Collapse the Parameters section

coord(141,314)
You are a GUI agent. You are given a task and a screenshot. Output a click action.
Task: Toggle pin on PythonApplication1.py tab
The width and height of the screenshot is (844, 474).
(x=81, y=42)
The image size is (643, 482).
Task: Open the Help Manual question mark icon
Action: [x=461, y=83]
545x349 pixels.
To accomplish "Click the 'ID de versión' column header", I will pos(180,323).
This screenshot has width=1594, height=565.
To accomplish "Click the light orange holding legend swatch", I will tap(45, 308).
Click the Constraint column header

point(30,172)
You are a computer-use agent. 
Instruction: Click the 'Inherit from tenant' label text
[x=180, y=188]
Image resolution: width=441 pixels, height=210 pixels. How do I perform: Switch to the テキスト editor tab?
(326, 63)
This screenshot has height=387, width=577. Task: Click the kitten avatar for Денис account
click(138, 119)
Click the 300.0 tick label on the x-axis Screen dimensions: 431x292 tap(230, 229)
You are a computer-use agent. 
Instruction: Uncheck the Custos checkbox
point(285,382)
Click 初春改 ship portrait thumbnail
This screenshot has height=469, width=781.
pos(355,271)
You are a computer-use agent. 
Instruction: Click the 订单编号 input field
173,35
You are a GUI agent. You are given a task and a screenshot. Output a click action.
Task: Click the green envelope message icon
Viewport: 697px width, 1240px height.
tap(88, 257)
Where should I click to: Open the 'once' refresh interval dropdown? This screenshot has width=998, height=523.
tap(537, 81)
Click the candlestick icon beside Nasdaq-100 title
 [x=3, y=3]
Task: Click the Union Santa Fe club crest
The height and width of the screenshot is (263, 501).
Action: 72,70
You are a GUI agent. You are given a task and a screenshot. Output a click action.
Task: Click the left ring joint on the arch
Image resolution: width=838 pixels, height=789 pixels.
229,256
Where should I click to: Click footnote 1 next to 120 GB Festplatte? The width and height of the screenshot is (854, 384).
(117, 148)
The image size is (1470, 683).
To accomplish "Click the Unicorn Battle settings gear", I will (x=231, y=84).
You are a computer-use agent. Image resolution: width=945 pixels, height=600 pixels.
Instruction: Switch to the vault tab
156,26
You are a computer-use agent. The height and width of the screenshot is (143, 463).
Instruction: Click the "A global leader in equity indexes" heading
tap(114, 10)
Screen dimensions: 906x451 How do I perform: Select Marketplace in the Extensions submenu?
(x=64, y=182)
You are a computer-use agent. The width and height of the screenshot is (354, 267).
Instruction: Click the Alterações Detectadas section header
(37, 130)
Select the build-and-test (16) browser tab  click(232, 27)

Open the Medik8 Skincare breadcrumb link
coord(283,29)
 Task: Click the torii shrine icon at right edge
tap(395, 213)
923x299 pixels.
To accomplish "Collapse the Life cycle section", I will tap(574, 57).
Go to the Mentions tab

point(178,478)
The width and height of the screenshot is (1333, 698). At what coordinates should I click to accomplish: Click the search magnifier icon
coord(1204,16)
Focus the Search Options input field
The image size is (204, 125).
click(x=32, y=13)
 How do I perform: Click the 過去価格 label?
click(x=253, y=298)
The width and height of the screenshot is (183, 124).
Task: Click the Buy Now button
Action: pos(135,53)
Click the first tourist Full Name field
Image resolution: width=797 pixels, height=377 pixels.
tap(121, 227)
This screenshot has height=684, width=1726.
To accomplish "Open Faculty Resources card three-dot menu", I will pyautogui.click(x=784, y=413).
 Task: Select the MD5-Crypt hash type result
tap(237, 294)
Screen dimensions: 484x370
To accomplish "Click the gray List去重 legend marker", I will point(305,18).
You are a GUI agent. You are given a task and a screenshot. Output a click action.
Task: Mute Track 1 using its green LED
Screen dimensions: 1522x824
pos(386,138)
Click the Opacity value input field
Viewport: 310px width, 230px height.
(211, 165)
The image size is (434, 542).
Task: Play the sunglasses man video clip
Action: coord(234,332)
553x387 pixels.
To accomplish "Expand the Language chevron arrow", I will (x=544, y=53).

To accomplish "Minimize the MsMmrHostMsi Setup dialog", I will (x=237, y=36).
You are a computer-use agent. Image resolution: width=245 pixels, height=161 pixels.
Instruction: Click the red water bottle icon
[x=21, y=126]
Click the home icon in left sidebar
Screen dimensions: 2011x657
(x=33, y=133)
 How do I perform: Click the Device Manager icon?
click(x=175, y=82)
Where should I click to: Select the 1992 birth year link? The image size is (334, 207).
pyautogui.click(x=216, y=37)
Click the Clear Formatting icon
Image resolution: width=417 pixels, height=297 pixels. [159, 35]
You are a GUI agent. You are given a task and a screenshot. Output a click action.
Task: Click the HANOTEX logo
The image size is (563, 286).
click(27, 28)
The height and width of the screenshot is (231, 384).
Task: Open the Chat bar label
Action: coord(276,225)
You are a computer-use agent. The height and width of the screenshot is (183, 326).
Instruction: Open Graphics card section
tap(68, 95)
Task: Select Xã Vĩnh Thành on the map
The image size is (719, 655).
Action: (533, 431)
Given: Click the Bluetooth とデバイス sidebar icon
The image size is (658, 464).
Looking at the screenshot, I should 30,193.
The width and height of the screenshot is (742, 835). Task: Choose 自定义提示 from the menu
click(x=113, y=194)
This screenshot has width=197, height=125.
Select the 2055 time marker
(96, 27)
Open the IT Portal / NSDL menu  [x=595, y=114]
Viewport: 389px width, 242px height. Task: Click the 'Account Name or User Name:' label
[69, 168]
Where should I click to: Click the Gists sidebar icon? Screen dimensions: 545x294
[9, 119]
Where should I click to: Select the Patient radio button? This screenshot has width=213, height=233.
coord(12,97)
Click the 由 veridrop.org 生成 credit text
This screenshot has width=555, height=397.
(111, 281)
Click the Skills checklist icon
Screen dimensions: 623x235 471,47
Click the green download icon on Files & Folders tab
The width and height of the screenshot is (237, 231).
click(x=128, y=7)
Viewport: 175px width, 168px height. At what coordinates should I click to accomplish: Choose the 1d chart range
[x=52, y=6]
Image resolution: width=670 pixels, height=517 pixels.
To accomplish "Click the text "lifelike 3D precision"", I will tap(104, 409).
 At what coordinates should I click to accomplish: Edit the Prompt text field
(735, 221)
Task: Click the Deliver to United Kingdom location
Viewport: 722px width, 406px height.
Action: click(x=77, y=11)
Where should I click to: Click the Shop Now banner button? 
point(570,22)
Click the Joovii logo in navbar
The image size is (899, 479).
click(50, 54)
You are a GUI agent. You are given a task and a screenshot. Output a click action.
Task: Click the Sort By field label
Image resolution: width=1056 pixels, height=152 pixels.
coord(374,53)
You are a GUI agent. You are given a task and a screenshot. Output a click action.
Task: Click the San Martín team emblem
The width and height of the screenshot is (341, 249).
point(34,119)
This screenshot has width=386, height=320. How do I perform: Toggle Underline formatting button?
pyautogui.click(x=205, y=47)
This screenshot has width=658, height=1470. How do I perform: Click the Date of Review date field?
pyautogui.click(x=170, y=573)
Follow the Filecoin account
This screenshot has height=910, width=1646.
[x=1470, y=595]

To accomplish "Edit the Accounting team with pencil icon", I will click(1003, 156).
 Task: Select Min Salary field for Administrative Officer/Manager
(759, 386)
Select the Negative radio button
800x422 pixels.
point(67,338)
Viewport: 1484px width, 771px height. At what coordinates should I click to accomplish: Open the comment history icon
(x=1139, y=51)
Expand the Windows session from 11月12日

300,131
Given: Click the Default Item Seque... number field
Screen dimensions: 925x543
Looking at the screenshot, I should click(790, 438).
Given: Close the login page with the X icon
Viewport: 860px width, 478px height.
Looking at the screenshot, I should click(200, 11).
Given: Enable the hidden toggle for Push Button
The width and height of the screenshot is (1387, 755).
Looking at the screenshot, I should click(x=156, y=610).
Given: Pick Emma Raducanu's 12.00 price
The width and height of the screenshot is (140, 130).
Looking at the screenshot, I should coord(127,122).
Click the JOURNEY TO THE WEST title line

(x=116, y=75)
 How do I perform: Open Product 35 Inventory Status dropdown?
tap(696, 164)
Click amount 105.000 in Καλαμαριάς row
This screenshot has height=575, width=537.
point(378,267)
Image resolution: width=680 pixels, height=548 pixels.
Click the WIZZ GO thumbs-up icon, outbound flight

= = = = =

_Brief_. The sole response should be the count of lines in the material holding the string "team".

_Answer section_. 2